Il gioco delle parti
Sì, patteggiare nell'ombra è
altrettanto offensivo e sopraffatorio verso le donne di quanto non lo
siano i blitz e le ispezioni dell'Ineffabile, ma per chi conduce
queste operazioni il problema si riduce spesso a un normale gioco
delle parti. Tu dici una cosa, io ti rimbecco con durezza, lui
presenta una mozione di sfiducia, io voto contro (in nome della
situazione politica generale, ovviamente) e tutti siamo liberi di
occuparci di quello che ci interessa davvero.
Naturalmente nessuno vuole negare le
responsabilità del ministro. Ma, insomma, per quanto
divertente possa sembrare l'idea di vederlo in caricatura con la
testa inguainata in un enorme preservativo (beh, proprio
divertentissima no), si può anche sentirsi sfiorati dal dubbio
che nella campagna di stampa di parte "laica" che ha
accompagnato le ultime sortite del personaggio e nelle iniziative
parlamentari connesse non tutto sia stato così limpido. Nelle polemiche giornalistiche, capita
abbastanza spesso che si scelga un bersaglio scontato. Non sarebbe
poi un gran male, salvo che per un particolare di un qualche
interesse: il gioco delle parti di cui sopra ha concesso qualcosa
praticamente a tutti, da Craxi a Formigoni, dalla CISL al Comune di
Milano, da De Mita ad Occhetto, da Martelli a Scalfari (che sul suo
giornale attacca Donat-Cattin con lo stesso fervore con cui esalta,
appunto, De Mita).
Gli unici cui non è stato
concesso proprio niente sono stati, al solito, i cittadini, cui
nessuno ha garantito una vera campagna di prevenzione dell'AIDS, con
il supporto delle strutture sanitarie e la mobilitazione delle
risorse disponibili o ha assicurato che la normativa e la prassi
ospedaliera in tema di aborto non subiranno peggioramenti drammatici.

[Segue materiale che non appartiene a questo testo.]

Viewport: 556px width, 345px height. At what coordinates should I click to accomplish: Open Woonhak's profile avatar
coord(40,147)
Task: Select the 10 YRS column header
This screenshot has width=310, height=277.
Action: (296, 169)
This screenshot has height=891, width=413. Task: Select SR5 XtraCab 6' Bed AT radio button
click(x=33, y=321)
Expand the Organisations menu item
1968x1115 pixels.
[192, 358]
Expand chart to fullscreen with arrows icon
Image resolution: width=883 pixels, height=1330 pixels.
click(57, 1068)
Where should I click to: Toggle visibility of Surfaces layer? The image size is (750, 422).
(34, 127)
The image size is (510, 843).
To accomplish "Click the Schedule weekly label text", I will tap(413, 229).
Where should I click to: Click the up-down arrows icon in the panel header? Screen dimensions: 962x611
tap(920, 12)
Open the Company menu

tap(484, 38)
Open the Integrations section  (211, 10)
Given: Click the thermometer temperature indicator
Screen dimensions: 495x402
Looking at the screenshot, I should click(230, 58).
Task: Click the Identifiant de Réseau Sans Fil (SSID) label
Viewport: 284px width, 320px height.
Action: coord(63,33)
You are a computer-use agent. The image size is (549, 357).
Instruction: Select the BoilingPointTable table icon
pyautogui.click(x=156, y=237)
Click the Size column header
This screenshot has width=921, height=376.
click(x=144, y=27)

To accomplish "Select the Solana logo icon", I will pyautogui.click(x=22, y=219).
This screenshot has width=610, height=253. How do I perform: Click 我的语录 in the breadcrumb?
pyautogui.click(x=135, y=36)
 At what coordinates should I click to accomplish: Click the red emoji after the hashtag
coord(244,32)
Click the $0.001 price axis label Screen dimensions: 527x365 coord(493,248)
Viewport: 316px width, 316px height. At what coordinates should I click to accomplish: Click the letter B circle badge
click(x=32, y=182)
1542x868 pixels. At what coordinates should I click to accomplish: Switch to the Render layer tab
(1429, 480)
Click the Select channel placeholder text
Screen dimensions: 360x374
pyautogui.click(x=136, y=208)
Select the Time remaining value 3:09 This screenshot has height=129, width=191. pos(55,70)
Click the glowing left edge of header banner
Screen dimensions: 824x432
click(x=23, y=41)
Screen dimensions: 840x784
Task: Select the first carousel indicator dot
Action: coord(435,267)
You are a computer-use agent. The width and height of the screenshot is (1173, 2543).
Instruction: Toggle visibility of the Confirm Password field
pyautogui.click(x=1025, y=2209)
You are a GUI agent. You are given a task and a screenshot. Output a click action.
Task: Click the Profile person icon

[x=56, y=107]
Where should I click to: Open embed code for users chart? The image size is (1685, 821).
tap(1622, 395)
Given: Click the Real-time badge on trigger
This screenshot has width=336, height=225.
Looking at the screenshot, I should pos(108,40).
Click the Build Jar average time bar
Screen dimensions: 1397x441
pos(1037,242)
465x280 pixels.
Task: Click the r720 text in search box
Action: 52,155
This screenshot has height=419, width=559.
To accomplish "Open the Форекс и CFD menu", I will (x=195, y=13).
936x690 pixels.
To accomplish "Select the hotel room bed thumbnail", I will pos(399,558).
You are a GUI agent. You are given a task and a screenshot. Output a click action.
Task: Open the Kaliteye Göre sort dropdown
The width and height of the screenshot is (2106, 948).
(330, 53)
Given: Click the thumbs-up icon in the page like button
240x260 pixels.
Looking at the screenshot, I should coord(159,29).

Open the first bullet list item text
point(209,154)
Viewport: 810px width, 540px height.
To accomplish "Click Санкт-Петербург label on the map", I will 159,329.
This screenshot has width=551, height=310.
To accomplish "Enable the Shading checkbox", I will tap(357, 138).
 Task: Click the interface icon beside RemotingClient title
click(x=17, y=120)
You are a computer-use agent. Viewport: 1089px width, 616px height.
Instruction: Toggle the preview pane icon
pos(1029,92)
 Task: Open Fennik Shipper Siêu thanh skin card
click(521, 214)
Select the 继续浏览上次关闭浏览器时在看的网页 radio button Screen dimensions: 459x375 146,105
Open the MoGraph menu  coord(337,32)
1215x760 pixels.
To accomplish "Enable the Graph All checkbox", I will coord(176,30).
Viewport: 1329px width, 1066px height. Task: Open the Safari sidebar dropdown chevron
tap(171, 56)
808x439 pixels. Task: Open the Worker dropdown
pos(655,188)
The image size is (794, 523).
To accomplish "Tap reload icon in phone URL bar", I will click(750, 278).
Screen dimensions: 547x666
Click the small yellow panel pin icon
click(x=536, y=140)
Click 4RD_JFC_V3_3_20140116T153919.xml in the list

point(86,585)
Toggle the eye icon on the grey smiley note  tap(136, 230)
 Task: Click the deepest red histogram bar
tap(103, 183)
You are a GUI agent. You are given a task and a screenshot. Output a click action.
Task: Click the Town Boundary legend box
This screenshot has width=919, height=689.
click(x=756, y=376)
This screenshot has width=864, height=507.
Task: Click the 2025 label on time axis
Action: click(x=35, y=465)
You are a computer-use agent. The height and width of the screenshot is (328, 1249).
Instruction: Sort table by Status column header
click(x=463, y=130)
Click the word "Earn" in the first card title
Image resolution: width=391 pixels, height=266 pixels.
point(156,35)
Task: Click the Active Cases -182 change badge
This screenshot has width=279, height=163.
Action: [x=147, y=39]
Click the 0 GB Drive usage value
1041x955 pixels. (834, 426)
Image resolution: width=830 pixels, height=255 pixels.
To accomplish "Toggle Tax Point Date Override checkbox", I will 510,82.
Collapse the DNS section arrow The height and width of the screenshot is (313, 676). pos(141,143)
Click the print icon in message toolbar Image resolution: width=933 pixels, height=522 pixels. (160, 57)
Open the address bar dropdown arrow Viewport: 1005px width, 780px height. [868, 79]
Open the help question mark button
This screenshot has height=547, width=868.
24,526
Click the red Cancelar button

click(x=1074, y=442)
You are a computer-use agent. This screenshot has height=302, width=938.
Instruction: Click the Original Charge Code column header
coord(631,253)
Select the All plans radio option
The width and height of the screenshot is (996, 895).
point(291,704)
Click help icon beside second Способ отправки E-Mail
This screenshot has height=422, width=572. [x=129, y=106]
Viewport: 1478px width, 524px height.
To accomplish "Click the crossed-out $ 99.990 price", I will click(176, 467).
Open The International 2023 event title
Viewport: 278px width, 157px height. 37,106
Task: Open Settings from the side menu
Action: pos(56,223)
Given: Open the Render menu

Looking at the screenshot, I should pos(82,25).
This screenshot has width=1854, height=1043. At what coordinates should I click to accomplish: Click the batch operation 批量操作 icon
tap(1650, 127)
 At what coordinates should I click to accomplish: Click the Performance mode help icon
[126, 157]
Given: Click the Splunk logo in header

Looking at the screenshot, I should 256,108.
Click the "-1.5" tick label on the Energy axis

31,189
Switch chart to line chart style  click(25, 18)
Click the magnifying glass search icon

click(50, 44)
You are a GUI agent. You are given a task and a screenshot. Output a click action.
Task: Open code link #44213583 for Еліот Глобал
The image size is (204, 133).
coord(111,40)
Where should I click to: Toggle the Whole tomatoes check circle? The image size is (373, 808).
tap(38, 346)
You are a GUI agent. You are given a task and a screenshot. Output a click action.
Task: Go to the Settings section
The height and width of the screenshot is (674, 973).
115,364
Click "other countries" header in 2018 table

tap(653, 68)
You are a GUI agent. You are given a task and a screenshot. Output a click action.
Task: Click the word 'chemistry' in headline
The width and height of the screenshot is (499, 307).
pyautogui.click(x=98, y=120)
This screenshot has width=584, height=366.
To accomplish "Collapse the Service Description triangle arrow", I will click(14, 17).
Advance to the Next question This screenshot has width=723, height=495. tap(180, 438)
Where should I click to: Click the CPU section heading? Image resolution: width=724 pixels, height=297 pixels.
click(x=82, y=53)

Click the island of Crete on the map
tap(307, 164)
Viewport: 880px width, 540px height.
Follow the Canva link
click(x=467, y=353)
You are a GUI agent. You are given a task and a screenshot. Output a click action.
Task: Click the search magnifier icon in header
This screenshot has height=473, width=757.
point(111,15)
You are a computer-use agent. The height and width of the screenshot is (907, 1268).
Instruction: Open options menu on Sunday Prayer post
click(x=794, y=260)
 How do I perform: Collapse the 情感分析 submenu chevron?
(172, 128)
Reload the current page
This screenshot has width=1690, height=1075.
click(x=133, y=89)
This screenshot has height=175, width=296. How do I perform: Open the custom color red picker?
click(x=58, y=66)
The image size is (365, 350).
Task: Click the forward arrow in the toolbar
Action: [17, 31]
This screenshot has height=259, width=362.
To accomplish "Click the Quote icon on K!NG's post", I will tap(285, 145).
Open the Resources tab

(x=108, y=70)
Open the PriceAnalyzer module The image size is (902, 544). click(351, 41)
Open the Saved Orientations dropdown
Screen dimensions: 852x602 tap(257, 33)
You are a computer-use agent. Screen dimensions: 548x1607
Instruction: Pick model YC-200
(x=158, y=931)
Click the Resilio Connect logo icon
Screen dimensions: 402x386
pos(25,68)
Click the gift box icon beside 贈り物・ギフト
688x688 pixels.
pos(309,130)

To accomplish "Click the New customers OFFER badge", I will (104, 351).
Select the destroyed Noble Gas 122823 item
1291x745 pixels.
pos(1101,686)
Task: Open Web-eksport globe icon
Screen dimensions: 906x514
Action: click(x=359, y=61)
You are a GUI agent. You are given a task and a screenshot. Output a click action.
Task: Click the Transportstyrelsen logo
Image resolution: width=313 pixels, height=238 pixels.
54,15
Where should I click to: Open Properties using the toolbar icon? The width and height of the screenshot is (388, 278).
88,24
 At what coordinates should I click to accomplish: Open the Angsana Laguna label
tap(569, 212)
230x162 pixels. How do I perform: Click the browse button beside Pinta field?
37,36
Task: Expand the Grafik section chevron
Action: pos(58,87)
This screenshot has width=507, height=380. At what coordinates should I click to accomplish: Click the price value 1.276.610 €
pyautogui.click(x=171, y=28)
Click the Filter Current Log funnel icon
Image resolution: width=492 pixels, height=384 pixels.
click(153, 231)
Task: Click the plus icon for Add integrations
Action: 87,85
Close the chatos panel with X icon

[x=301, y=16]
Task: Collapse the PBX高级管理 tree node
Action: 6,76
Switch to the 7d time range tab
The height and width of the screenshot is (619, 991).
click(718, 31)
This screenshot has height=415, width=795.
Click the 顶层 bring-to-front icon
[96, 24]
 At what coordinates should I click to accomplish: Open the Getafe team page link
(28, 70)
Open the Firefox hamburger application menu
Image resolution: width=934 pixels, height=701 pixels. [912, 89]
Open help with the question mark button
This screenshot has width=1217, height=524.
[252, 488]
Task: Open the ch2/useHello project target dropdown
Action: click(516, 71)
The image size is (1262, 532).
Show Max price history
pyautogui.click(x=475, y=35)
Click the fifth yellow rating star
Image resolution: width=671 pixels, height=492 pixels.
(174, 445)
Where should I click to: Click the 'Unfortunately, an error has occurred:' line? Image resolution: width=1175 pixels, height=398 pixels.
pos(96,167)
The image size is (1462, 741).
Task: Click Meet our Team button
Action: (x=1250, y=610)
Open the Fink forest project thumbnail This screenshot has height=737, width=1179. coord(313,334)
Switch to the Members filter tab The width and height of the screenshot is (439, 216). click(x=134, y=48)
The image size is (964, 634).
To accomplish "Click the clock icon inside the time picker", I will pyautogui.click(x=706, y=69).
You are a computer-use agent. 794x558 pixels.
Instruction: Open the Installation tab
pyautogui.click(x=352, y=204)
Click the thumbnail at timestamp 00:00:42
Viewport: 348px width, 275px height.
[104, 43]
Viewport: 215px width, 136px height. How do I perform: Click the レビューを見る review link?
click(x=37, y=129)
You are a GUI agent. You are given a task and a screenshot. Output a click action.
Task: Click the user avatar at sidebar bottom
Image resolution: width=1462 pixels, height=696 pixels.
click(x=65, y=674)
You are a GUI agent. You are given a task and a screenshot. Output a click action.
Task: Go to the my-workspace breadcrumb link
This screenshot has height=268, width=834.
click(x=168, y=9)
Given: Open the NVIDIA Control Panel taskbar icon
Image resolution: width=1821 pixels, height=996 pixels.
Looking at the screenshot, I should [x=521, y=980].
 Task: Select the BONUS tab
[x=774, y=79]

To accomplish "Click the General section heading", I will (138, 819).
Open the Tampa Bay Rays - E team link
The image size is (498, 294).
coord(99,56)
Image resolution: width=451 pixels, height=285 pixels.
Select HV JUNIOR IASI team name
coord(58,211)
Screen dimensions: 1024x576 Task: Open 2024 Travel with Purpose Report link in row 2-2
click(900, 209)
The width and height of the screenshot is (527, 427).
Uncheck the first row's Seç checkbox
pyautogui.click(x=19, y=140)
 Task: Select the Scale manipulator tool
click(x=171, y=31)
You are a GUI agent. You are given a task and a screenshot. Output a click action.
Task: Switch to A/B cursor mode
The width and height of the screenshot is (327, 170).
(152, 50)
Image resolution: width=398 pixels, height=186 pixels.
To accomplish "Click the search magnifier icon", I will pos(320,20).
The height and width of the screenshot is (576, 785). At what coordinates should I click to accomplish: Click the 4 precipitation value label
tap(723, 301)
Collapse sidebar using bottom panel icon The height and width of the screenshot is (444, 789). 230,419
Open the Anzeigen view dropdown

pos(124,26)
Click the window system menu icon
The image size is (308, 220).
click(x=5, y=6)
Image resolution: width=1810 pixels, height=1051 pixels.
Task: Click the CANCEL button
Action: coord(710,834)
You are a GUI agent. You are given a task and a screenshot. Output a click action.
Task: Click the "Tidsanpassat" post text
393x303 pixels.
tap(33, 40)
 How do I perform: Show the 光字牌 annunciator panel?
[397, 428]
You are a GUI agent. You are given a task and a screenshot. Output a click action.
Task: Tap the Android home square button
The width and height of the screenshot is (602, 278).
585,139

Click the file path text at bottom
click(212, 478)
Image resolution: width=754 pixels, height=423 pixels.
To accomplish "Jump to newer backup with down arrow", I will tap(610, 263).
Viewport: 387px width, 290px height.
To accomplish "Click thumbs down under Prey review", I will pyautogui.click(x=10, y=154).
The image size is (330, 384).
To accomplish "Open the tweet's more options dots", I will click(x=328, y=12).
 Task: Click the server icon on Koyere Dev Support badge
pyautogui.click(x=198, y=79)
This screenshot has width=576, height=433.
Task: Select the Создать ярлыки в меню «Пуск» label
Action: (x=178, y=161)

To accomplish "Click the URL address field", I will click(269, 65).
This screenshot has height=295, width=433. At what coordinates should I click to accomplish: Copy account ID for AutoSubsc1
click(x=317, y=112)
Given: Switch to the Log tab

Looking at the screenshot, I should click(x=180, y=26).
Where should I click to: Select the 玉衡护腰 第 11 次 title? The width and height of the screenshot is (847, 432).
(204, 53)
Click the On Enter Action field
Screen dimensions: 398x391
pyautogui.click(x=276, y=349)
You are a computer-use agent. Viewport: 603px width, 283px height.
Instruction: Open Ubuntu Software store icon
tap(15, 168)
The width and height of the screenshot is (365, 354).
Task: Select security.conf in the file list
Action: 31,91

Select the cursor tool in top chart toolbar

Nell'indifferenza verso i bisogni reali della gente, la cultura
cattolica trova il modo di celebrare un ambiguo connubio con il
conservatorismo laico e la tendenza alla smobilitazione dei servizi
pubblici.
Consoliamoci tirando le torte in faccia
al ministro. Anche di fronte ai problemi più tragici, la
politica dello spettacolo ci offre, occasionalmente, qualche
occasione di farsa. Ma che tristezza, comunque.